Was sich dort äußert ist oft flach oder wird langsam zerstört durch persönliche Aversionsleistungen
zwischen einzelnen Beteiligten. Irgendwie scheinen die Diskussionen, das merkt man deutlich, nicht effizient.
Gerade im Bereich der Musikkultur ist dieses Problem deutlich präsent. Die vielbeschworene Demokratisierung
durch das Internet scheint nur eine rhetorische Luftblase zu sein. Es gibt in den Medien des Netzes sehr viel
Kommunikation, aber es wird zugleich immer weniger Inhaltliches kommuniziert, nicht zuletzt, weil die Experten
lieber unter sich bleiben und nicht auch noch auf einen Haufen von Trollen sich einlassen möchten.
Kommunikationskulturen brauchen Traditionen. Während im bunten World Wide Web kein Jahr mehr vergeht,
in dem nicht eine Weiterentwicklung der Netzsoftware (Browser, E-Mail-Clients) stattfindet, die zudem untereinander
nur leidlich kompatibel sind, gibt es das alte trockene Usenet (vgl. auch Andreas Hecks
Artikel zu den Newsgroups . Dessen technische Einfachheit und Nachhaltigkeit ist die eigentliche Stärke.

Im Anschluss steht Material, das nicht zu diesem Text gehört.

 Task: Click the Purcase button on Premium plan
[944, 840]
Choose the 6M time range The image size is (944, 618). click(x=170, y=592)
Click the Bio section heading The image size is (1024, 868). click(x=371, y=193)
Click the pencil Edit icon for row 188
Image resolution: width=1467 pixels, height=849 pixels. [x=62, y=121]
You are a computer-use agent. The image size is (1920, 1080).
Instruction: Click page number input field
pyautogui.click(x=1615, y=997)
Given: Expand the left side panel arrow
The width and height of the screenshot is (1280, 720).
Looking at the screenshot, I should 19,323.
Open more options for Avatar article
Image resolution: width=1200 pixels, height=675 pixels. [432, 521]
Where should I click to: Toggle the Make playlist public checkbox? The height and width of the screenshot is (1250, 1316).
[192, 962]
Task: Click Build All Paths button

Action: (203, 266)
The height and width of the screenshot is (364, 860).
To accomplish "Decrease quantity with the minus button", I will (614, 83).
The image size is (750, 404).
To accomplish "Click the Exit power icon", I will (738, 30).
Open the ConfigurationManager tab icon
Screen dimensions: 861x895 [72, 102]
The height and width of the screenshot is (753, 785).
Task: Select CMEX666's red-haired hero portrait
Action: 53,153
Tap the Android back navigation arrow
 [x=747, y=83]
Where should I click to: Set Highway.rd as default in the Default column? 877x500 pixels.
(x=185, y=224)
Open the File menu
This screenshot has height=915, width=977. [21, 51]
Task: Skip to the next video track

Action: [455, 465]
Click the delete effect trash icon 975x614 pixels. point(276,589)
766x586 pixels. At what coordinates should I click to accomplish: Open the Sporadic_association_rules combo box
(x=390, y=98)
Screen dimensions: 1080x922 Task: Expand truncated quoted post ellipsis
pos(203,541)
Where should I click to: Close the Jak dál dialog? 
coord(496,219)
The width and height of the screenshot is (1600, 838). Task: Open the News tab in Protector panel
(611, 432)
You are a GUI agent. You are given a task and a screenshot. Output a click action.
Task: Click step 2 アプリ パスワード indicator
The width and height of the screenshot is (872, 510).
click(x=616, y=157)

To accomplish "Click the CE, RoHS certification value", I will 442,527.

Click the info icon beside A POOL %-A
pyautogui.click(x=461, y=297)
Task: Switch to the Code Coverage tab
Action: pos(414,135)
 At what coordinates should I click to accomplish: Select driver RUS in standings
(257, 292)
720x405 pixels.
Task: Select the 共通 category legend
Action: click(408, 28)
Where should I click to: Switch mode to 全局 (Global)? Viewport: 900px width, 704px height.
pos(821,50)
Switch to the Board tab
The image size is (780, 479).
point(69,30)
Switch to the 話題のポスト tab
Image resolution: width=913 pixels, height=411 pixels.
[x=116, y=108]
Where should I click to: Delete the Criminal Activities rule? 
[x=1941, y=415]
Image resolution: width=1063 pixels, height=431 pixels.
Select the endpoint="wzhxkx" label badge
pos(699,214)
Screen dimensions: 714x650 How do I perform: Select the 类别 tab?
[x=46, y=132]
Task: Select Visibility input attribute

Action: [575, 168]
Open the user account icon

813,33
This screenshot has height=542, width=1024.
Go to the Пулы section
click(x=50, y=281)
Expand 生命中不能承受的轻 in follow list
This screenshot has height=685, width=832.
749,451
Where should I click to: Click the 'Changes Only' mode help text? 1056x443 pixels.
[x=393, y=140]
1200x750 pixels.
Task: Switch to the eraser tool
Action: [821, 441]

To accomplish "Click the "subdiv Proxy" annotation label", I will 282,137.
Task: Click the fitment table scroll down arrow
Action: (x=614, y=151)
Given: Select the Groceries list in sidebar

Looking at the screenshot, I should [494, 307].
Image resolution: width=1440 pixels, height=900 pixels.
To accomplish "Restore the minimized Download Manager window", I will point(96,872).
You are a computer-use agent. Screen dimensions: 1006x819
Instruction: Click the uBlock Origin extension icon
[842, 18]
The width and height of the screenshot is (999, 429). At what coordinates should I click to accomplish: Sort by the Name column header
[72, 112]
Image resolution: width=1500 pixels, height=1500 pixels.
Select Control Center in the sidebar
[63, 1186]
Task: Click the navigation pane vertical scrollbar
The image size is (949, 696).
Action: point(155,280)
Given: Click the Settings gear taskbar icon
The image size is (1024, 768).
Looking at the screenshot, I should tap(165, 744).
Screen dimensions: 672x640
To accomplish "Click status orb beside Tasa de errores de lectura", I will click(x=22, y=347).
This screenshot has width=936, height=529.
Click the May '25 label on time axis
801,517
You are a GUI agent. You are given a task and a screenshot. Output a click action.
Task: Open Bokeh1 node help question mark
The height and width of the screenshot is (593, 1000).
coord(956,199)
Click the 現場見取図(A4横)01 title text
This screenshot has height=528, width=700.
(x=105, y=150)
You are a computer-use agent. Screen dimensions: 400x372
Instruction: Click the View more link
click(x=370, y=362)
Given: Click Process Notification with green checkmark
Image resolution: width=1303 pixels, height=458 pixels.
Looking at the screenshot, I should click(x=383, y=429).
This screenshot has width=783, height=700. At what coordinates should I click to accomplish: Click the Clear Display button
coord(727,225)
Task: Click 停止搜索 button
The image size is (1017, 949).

Illustration: Screenshot DVSM-Forum: 7 Mitglieder, kein Beitrag
Ein Blick auf übliche Forensysteme im Internet zeigt schnell, wie müde es dort in gehobenen Themenkreisen
abgeht (siehe den Screenshot des Forums zum diesjährigen Symposium des Dachverbandes der Studierenden der
Musikwissenschaft).
Und langsam beschleicht einen das Gefühl, dass an dem Bonmot der Comicfigur Homer Simpson, der auf den
Hinweis seiner neunmalklugen Tochter, dass in Springfield ein Internetcafé aufgemacht habe, trocken nachfragt:
Was, das Internet gibt es noch?, etwas Wahres dran ist. Nun gut, das Internet gibt es zwar nicht,
aber immerhin ist es schön bunt. Es mag einen blenden, locken und, von mir aus, auch verderben. Doch das
tut es nicht zu sehr. Noch scheint die These des Kommunikationsforschers C. Wright Mills aus dem Jahr 1963 zuzutreffen:
Was letztlich Meinungsveränderungen wirklich verursacht, ist nicht das Lesen, Hören beziehungsweise
Sehen der Massenmedien, sondern das Gespräch der Menschen miteinander.